**ASSIGNMENT**:
Starting with the line that holds "Instruction: Select each", repeat each line through the last one below, exactly. Pictures stay out.

**LISTED ENTRIES**:
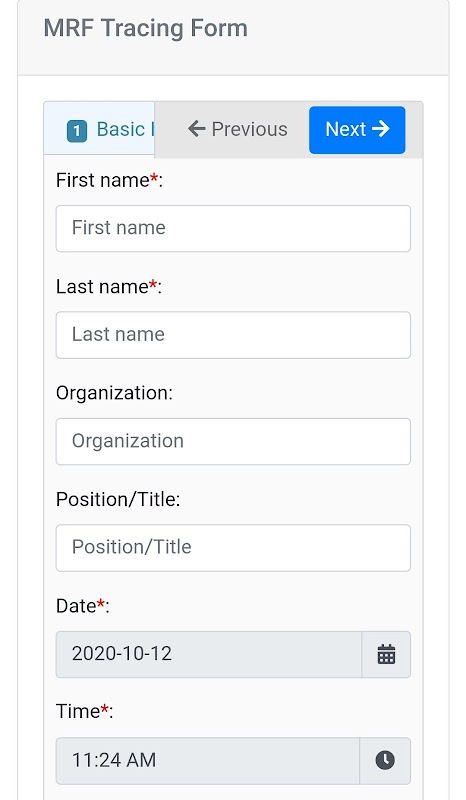Select the time field showing 11:24 AM
Viewport: 466px width, 800px height.
[x=208, y=760]
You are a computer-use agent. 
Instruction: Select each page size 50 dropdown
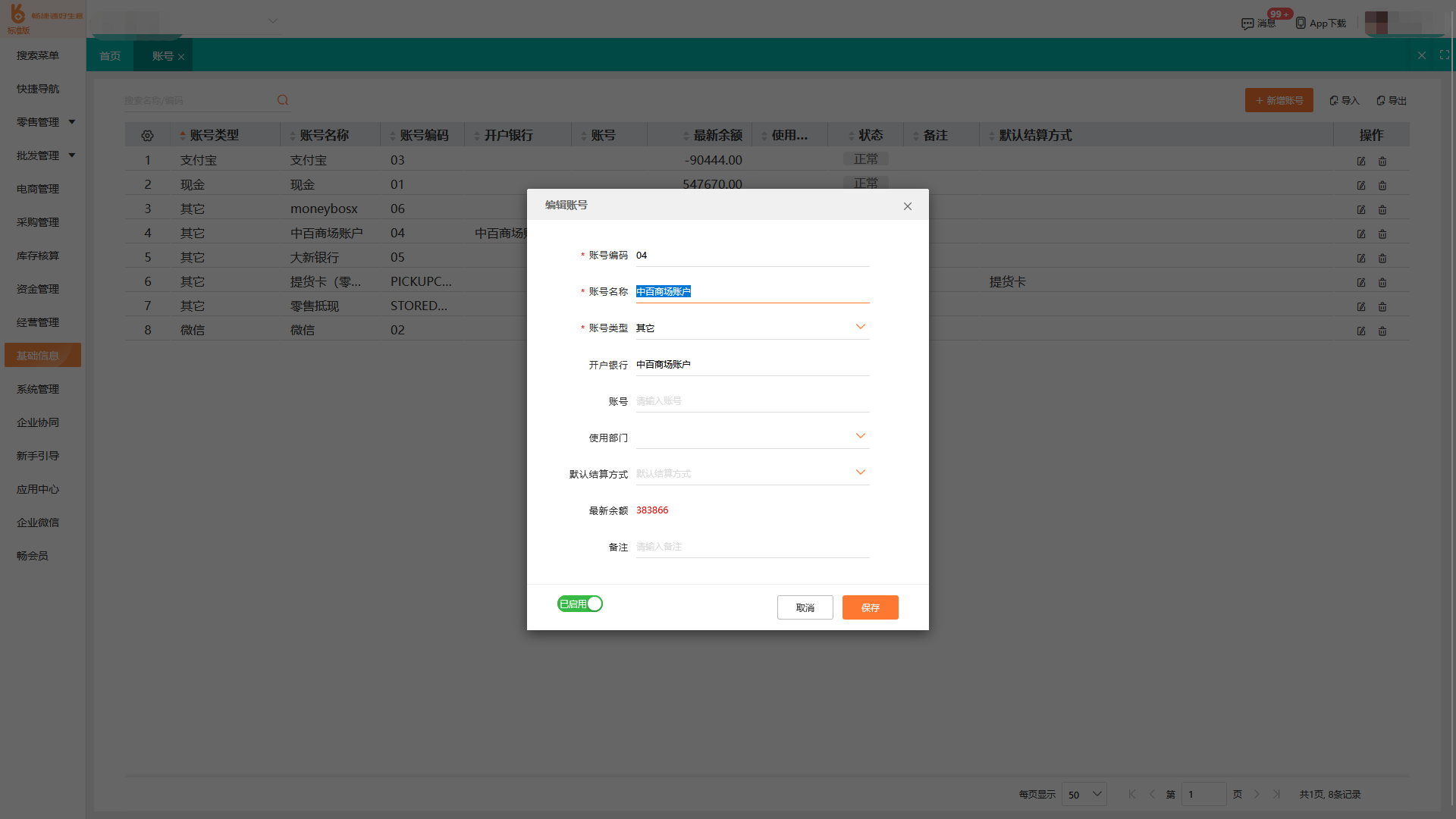coord(1084,794)
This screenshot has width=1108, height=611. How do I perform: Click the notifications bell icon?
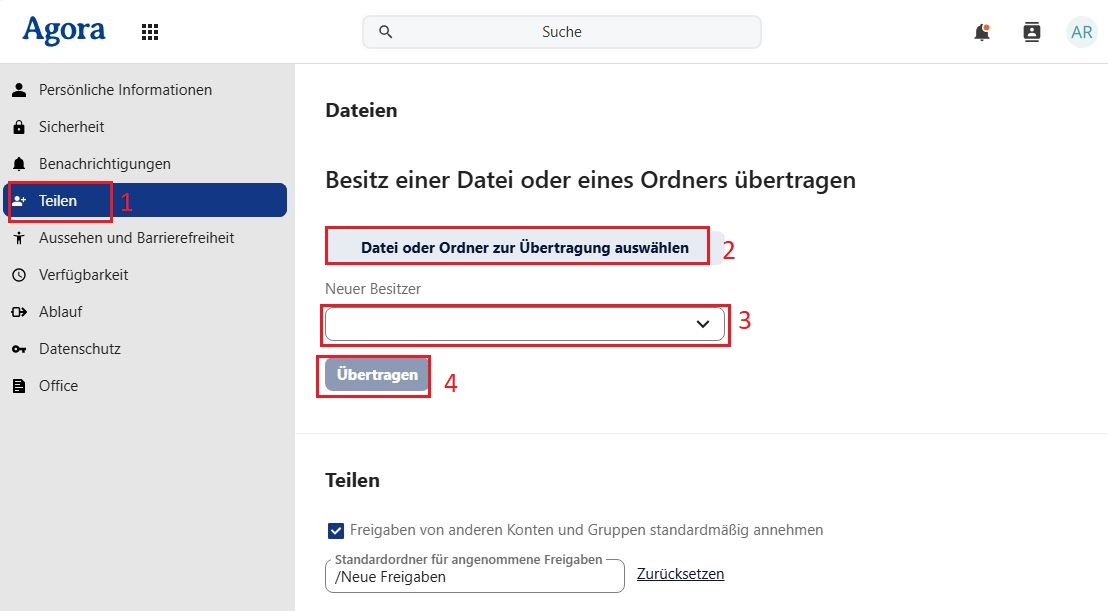[x=982, y=32]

**WRITTEN SOLUTION**:
Instruction: Select each page size 50 dropdown
coord(1084,794)
This screenshot has width=1108, height=611. How do I perform: Click the notifications bell icon?
[x=982, y=32]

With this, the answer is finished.